その性は水。生命を癒し、全てを優しく包み込み、ときには荒れて押し流す。
蒼炎守はある意味では、“エの一族”とは対極の存在であろう。
祭礼に関わり、人と精霊の間に立つ。しかし、片や雲の上。片や泥の底。
マーティンは、現在の蒼炎守──八十六代目──しか知らない。いや、知っているとも言い難い。なぜなら、街の儀式を執り行う姫君を、遠くからこっそり見たことしかないからだ。
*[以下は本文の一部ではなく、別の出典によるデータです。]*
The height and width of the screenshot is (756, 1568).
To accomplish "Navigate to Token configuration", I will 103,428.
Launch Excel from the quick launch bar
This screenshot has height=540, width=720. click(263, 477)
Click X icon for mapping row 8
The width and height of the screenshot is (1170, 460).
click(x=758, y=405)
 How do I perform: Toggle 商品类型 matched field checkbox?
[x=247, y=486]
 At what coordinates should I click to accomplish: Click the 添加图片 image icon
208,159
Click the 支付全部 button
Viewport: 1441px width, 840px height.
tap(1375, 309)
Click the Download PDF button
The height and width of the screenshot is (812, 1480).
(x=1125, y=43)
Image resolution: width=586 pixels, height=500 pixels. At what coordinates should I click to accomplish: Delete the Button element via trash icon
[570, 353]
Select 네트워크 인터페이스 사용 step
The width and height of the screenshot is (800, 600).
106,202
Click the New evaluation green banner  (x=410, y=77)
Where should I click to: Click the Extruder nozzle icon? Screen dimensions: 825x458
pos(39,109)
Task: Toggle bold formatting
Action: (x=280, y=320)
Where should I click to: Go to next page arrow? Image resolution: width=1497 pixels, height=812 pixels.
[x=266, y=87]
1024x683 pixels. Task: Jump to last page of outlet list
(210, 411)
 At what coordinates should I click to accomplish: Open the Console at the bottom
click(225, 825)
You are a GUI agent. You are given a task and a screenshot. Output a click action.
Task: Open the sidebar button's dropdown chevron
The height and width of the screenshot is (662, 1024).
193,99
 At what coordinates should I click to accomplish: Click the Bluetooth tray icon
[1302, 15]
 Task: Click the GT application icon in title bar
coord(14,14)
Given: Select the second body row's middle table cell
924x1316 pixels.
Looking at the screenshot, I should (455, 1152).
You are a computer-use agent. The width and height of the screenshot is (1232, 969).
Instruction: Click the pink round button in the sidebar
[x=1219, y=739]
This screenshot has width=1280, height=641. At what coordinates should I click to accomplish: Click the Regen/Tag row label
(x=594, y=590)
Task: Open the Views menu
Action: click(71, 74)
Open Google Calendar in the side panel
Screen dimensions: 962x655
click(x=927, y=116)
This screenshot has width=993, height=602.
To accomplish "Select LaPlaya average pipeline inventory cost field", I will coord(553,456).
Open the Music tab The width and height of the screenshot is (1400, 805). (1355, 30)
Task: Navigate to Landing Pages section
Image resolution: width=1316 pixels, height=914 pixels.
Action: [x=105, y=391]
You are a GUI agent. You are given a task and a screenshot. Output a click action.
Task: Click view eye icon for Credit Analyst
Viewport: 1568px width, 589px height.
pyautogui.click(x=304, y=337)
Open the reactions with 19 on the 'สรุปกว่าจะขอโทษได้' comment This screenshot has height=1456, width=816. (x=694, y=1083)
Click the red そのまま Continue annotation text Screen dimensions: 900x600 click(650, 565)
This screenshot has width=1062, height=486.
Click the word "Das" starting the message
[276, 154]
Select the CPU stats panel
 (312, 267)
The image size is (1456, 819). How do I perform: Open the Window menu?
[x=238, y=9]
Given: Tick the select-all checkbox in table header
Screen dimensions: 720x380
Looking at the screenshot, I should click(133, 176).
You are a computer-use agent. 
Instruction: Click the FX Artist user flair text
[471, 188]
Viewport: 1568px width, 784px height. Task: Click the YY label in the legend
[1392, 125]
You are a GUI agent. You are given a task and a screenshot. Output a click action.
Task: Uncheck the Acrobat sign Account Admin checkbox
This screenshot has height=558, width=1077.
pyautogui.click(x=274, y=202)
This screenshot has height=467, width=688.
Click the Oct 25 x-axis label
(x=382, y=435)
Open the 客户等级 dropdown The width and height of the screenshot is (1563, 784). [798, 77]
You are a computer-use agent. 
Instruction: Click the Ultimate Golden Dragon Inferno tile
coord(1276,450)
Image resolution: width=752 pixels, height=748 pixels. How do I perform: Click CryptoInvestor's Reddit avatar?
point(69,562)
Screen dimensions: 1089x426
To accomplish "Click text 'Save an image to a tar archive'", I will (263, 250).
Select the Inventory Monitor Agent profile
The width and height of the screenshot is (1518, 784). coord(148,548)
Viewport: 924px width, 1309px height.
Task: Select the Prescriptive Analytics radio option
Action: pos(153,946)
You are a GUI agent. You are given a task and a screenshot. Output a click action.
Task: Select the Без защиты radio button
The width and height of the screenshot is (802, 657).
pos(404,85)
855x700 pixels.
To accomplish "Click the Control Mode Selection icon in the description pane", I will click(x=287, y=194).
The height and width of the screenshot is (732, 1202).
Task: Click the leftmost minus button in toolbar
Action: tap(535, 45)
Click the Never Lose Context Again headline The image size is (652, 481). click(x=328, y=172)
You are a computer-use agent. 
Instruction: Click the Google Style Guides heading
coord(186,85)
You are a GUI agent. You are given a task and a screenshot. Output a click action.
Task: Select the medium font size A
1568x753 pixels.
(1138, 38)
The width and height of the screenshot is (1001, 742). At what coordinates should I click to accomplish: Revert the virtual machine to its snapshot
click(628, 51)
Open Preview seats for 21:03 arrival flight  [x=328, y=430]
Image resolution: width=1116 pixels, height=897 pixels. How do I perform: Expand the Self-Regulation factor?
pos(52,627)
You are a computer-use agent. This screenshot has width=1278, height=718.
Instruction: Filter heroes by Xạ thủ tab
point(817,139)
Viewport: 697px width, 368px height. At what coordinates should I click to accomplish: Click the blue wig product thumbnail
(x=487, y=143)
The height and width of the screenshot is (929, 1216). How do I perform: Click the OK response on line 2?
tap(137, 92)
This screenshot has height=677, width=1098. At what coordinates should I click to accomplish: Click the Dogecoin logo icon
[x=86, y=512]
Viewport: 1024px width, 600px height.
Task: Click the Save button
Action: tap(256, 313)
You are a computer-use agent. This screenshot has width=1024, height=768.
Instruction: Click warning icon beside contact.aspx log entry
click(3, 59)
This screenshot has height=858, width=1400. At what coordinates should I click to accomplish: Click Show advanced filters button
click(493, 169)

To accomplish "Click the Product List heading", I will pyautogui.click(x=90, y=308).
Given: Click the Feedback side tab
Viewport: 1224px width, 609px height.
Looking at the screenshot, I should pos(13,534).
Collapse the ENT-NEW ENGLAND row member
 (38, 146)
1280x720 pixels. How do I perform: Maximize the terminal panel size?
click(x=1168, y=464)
一目で理解した。あの御方は、根本的に何かが違う存在なのだと。それでいて、どこか自分に近しいものを感じ、困惑もした。
忘れもしない、あの日。垣間見た、この世のものとは思えぬ、美しきものを。
艶やかな正絹の装束が、舞の動きにふわりと揺れ、陽の光を受けて金銀の刺繍がきらめく。シャンシャンと軽やかな響きは、手足に付けた鈴の音。麗しい舞に楽を合わせるは、主人と同じく顔を隠した、五人の臣下。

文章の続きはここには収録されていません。